**DOCUMENT SECTION**
Mortigny
Mortigny is a city of walls that breathe disease—a crowded, clattering hive pressed tight against the slow waters of the Musarde River. As the smallest of Richemulot’s three cities, it should be quaint. But Mortigny is no quiet place; it is bursting at the seams, every narrow street clogged, every tenement filled to bursting, and every whisper carrying more than words—it carries fear.
Mortigny is overgrown without growing—it hasn’t expanded in decades, yet its population swells with every plague season:
- Crumbling stone apartments once meant for single families now host dozens of souls, entire clans stacked floor to attic.
- Awnings, balconies, and alleyways have become living quarters, markets, even makeshift clinics.
- Rooftop bridges and haphazard scaffolding connect buildings across streets, creating a second city above the first, where only the brave or desperate dwell.
No space is wasted. No breath goes unnoticed.
Mortigny does not resist the plague—it absorbs it.
- The city is swiftly quarantined at the first hint of outbreak. Gates are closed. Ferries stop running. The sick remain with the well.
- Yet entry is never forbidden. Anyone may come in—criminals, debtors, or the desperate—so long as they accept the price: they can never leave.
- Those with connections or coin might smuggle themselves out through underground tunnels or river barges, but they do so at great peril. Many vanish en route, and others wash up downstream, unrecognizable and wrapped in black.
It is whispered that some "choose" Mortigny, preferring its congested anonymity to a clean life under scrutiny in Pont-a-Museau or Saint Ronges.
Despite the disease, the city refuses to die. It pulses with an energy born of sheer, frantic survival:
- Night markets operate beneath flickering lanterns, where masked vendors peddle potions, charms, and meat of uncertain origin.
- Open-air apothecaries line the plazas, grinding herbs and bones in a futile attempt to hold back the next wave.

**PROBLEM DESCRIPTION**
Reproduce word for word the stretch of the Mortigny description from "- Those with" through "of uncertain origin.".

**SOURCE INFORMATION**
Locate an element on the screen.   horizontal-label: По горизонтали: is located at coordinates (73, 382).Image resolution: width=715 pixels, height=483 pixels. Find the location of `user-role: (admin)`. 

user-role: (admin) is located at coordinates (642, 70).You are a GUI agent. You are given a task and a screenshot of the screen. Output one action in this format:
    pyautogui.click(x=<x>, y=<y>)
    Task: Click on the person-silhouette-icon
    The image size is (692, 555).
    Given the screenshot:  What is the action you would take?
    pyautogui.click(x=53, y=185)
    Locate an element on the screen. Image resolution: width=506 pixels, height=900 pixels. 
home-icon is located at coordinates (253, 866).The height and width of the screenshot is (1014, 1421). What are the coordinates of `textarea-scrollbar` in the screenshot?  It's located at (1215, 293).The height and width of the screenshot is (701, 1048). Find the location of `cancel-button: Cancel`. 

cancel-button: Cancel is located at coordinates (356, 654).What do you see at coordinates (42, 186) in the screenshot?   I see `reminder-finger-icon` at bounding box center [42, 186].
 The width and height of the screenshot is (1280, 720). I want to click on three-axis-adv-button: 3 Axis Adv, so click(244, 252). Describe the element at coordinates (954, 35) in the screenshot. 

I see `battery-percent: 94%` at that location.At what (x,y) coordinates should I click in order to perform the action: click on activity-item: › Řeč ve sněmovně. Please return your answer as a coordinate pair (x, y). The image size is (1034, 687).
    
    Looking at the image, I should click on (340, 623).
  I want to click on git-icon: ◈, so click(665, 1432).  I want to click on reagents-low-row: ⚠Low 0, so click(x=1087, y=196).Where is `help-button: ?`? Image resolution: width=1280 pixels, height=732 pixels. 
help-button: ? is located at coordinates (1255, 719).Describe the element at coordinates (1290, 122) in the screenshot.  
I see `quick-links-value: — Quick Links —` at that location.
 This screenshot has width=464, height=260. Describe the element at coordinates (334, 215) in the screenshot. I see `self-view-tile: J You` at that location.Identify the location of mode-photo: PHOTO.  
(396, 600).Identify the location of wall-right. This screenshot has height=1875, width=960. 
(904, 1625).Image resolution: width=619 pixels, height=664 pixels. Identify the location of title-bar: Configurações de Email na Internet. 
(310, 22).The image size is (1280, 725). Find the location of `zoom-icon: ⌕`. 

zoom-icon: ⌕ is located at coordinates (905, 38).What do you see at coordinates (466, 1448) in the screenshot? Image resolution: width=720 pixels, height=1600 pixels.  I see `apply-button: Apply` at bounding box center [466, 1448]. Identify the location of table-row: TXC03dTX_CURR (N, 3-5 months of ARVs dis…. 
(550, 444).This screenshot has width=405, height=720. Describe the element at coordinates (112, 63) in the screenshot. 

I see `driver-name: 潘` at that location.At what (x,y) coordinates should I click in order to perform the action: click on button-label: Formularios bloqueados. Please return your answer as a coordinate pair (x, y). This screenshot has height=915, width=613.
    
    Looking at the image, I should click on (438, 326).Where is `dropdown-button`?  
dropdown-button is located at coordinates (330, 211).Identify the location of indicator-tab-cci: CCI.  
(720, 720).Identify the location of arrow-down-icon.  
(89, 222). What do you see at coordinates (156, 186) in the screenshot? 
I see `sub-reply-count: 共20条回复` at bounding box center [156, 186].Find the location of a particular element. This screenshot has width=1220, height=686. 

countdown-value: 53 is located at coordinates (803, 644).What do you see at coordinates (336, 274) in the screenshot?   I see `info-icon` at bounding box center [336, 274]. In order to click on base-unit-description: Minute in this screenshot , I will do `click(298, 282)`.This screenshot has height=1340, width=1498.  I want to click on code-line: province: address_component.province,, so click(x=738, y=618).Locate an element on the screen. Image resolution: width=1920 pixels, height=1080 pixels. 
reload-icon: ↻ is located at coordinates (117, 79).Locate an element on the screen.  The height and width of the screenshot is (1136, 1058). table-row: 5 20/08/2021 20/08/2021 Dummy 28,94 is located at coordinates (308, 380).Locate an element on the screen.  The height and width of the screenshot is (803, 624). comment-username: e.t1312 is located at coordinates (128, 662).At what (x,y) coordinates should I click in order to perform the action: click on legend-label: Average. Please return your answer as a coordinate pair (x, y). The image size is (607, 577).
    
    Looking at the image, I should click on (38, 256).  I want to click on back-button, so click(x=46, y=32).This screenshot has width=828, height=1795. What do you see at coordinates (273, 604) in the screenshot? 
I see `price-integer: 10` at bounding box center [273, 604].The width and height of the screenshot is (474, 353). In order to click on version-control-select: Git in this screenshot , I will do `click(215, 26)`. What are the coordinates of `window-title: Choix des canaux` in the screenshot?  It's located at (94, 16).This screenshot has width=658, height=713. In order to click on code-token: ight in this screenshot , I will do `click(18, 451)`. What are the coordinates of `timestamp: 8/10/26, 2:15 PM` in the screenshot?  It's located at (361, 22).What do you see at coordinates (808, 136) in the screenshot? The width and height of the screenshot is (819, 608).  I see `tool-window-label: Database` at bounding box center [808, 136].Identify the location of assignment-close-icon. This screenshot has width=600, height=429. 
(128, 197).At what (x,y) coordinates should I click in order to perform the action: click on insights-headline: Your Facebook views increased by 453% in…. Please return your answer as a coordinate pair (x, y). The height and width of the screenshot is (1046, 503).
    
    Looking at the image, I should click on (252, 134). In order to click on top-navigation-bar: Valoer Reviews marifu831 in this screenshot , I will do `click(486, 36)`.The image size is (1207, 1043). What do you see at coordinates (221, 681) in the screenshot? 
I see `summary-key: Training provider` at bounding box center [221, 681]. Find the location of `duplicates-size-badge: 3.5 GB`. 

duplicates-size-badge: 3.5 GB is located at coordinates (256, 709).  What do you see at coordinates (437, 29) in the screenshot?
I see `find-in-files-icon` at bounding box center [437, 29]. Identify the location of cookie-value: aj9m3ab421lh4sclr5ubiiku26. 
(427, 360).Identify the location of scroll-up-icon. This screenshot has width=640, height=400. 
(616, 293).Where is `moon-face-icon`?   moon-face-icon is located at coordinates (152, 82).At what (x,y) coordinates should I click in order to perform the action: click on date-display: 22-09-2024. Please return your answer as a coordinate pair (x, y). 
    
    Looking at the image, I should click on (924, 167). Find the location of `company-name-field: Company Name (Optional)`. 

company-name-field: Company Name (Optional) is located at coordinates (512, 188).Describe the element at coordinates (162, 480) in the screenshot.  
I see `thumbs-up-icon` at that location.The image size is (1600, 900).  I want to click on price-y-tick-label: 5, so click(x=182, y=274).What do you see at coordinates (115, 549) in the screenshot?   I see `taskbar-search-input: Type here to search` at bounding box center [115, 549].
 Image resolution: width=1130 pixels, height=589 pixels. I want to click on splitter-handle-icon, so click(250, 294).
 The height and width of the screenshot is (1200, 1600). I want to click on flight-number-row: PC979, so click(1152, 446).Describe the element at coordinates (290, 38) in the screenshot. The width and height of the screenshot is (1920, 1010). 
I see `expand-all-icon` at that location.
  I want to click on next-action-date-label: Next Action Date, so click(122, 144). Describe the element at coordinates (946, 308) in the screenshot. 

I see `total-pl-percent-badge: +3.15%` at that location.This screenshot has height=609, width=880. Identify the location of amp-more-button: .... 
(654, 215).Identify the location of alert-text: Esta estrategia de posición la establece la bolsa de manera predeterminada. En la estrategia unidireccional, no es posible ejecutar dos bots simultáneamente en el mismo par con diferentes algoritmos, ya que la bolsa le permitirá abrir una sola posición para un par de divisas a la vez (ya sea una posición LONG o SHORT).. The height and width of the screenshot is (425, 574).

**SOLUTION BELOW**
- Those with connections or coin might smuggle themselves out through underground tunnels or river barges, but they do so at great peril. Many vanish en route, and others wash up downstream, unrecognizable and wrapped in black.
It is whispered that some "choose" Mortigny, preferring its congested anonymity to a clean life under scrutiny in Pont-a-Museau or Saint Ronges.
Despite the disease, the city refuses to die. It pulses with an energy born of sheer, frantic survival:
- Night markets operate beneath flickering lanterns, where masked vendors peddle potions, charms, and meat of uncertain origin.